(paraphrasing Capt. Kirk: Does God need a starship?)
On an email list, a member noted that in some shuls, people face the back for the last verse of Lecha Dodi, even when there's no door there.
What they are actually doing? Turning away from the Torah to greet an abstraction.
Is there perhaps a greater problem in turning one's back on the Torah? R' Riskin once reprimanded a founding member of his shul who, following his personal (I had been told German, but other correspondents say not) custom, turned completely away from the Kohanim during duchening, thereby also turning his back on the Aron, containing the Torahs. Said member thereafter turned away, but not completely around.
And also, what are we doing in turning for L'cha Dodi?
- turning to the door to greet the Queen?
- turning away from the Aron, if the queen approaches the Aron?
- turning to the West, since the sun sets in the west, which signals the beginning of Shabbat?
Moshe Hallamish, in his recent "Kabbalistic Practices on Shabbat", considers the question on pp. 228-230.
It seems to have started with the Tzfat group, with the terse notation "they go out to the field to greet the Shabbat, facing west." Later, that seems to have glommed onto just the last stanza of Lecha Dodi.
By 17th-century Galicia, a source notes "they turn towards the western door". Other late teshuvot note "turning towards the door" or "turning to the west, because the Shechina is in the west".
The Mishna Brura (turn to the west to greet the shechina which is in the west) and the Aruch haShulchan (turn to the door) (both c. 1900) differ.

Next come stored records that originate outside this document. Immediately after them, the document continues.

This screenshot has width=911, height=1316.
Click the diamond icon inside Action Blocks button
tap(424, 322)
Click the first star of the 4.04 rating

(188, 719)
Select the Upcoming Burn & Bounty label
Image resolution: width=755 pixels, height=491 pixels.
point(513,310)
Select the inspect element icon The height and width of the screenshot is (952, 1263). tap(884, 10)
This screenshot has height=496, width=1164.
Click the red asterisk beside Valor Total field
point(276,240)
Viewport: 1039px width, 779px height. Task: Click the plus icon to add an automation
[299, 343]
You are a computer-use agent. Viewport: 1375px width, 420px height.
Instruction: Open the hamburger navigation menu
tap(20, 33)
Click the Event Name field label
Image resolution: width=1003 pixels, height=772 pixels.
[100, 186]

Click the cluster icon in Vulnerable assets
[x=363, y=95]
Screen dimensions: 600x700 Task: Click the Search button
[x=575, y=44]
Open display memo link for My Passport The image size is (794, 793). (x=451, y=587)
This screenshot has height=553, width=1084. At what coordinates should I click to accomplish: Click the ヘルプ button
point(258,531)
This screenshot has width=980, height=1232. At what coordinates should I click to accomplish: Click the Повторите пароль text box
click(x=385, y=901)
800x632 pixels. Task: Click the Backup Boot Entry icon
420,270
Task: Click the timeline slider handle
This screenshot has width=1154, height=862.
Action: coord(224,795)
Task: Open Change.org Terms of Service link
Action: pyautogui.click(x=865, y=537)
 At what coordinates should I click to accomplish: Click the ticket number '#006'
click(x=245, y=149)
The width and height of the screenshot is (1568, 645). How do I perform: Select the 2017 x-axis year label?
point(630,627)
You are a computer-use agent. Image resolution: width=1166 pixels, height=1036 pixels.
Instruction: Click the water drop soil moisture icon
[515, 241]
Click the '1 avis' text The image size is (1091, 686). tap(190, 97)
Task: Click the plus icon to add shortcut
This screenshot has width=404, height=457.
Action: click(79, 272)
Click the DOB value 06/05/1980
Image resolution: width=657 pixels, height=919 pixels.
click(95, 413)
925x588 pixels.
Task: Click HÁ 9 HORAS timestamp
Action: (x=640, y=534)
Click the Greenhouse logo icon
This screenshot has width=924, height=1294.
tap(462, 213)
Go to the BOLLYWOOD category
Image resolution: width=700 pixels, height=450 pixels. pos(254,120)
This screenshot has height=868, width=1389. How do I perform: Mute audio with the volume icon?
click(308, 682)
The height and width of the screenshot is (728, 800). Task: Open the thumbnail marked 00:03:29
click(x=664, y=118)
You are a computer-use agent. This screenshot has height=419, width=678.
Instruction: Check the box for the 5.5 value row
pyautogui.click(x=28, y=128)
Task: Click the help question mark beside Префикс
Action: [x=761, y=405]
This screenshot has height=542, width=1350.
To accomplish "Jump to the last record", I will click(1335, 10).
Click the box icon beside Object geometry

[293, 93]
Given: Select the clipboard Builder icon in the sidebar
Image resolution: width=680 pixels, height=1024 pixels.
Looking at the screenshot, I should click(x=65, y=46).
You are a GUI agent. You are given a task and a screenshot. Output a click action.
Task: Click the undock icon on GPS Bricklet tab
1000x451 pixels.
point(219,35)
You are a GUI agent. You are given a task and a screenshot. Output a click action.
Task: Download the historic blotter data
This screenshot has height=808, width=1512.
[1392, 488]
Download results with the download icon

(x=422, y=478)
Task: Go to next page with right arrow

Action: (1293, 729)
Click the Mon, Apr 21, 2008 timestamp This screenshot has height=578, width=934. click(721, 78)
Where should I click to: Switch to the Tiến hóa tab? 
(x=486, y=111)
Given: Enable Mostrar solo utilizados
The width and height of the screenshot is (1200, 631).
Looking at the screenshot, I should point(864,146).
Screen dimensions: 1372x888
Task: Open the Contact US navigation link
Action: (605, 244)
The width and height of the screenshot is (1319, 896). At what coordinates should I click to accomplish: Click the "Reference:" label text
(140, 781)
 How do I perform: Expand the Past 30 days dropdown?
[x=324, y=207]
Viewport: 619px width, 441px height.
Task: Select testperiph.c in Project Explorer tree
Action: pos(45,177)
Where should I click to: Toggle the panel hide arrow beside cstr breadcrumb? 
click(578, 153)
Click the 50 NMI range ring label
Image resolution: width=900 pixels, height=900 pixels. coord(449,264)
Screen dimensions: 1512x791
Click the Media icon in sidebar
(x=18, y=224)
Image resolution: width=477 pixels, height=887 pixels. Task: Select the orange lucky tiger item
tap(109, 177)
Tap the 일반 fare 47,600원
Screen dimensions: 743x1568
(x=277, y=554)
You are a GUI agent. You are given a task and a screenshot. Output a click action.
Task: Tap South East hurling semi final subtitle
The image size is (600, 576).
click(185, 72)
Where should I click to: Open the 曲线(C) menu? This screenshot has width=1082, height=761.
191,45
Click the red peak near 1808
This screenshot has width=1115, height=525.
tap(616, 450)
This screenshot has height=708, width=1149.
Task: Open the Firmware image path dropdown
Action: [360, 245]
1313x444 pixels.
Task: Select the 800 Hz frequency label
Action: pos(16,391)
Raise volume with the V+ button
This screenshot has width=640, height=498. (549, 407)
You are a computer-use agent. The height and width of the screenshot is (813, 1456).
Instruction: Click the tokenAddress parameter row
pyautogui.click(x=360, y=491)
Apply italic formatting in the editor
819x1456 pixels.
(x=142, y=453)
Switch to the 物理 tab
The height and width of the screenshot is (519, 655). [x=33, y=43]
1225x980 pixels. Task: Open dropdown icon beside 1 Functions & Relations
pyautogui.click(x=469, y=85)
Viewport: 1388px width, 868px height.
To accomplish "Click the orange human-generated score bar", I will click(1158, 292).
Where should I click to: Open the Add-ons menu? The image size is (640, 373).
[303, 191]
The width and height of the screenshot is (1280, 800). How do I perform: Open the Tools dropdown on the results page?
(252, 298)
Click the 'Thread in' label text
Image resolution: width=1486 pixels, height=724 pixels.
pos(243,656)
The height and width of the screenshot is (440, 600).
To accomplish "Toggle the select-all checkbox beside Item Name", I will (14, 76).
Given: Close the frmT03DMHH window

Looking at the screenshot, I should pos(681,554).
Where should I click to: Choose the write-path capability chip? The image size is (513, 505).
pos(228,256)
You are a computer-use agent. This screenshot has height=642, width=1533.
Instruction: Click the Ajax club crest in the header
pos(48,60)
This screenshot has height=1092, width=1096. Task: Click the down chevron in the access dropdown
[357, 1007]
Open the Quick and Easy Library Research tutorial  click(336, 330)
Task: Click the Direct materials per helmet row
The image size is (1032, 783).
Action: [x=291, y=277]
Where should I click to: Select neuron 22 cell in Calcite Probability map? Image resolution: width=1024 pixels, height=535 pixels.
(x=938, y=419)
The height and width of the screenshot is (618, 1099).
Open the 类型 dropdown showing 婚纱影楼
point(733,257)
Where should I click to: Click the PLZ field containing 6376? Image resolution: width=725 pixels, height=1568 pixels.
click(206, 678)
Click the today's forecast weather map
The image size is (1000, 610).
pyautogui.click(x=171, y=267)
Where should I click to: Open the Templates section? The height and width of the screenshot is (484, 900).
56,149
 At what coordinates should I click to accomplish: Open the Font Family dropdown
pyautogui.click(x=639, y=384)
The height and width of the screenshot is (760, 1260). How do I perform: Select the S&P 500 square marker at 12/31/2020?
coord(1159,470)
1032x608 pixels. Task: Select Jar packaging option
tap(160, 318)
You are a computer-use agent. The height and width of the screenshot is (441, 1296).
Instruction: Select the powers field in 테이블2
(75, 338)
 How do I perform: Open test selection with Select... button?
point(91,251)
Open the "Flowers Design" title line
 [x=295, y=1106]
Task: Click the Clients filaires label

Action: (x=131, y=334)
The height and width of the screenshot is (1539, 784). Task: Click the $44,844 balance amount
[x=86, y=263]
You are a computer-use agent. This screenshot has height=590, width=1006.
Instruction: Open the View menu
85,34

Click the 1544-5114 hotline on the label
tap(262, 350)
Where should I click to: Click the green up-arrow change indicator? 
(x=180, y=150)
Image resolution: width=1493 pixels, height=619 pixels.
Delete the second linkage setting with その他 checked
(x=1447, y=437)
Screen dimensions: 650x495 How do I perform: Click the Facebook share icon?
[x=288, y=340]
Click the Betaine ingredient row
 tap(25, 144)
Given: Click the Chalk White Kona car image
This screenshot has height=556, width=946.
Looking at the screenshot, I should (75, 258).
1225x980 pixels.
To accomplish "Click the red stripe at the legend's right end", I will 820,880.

R' B. Zilber (Oz Nidberu) tries to reconcile them, in terms of synagogue construction. He brings a third opinion explaining the "turn to the west" as non-literal, rather practical, to signal the mourners who are sitting in the western doorway that they can come in. He notes that shuls in the North of Israel, which should turn from South to North, actually turn to the West. So the reason must be to greet the Queen, Extra Soul, etc. from the kabbalistic reasons.
(MB and AhS deal with this in ch. 262).
The Yad Beit HaLevi notes that Sefardim in Tzfat would go out to the courtyard and turn to the West; in Galut this doesn't happen, but they still turn to the West, so it's clear that the whole thing is symbolic.
R' Zilber notes that since the Torahs are more than 10 tefachim above the ground (I know shuls where they are not), and turning away is only prohibited to greet a friend, because it's like bowing to the friend (and away from the Torahs) it is not a problem to turn away from the Torahs for this (citing Levush 150; this Levush is also cited by R' Ezriel Hildesheimer, OH #22).
Hallamish concludes with a passage from the siddur Tikun Shabbat by R' Moshe b. Gershom of Zalshin, 1827, saying that one should say the last verse with great joy, facing west from which one gets the Extra Soul, and the Sabbath Queen, adornment of Her husband. This implies that the Shechinah/Sabbath Queen nourishes us with the Extra Soul.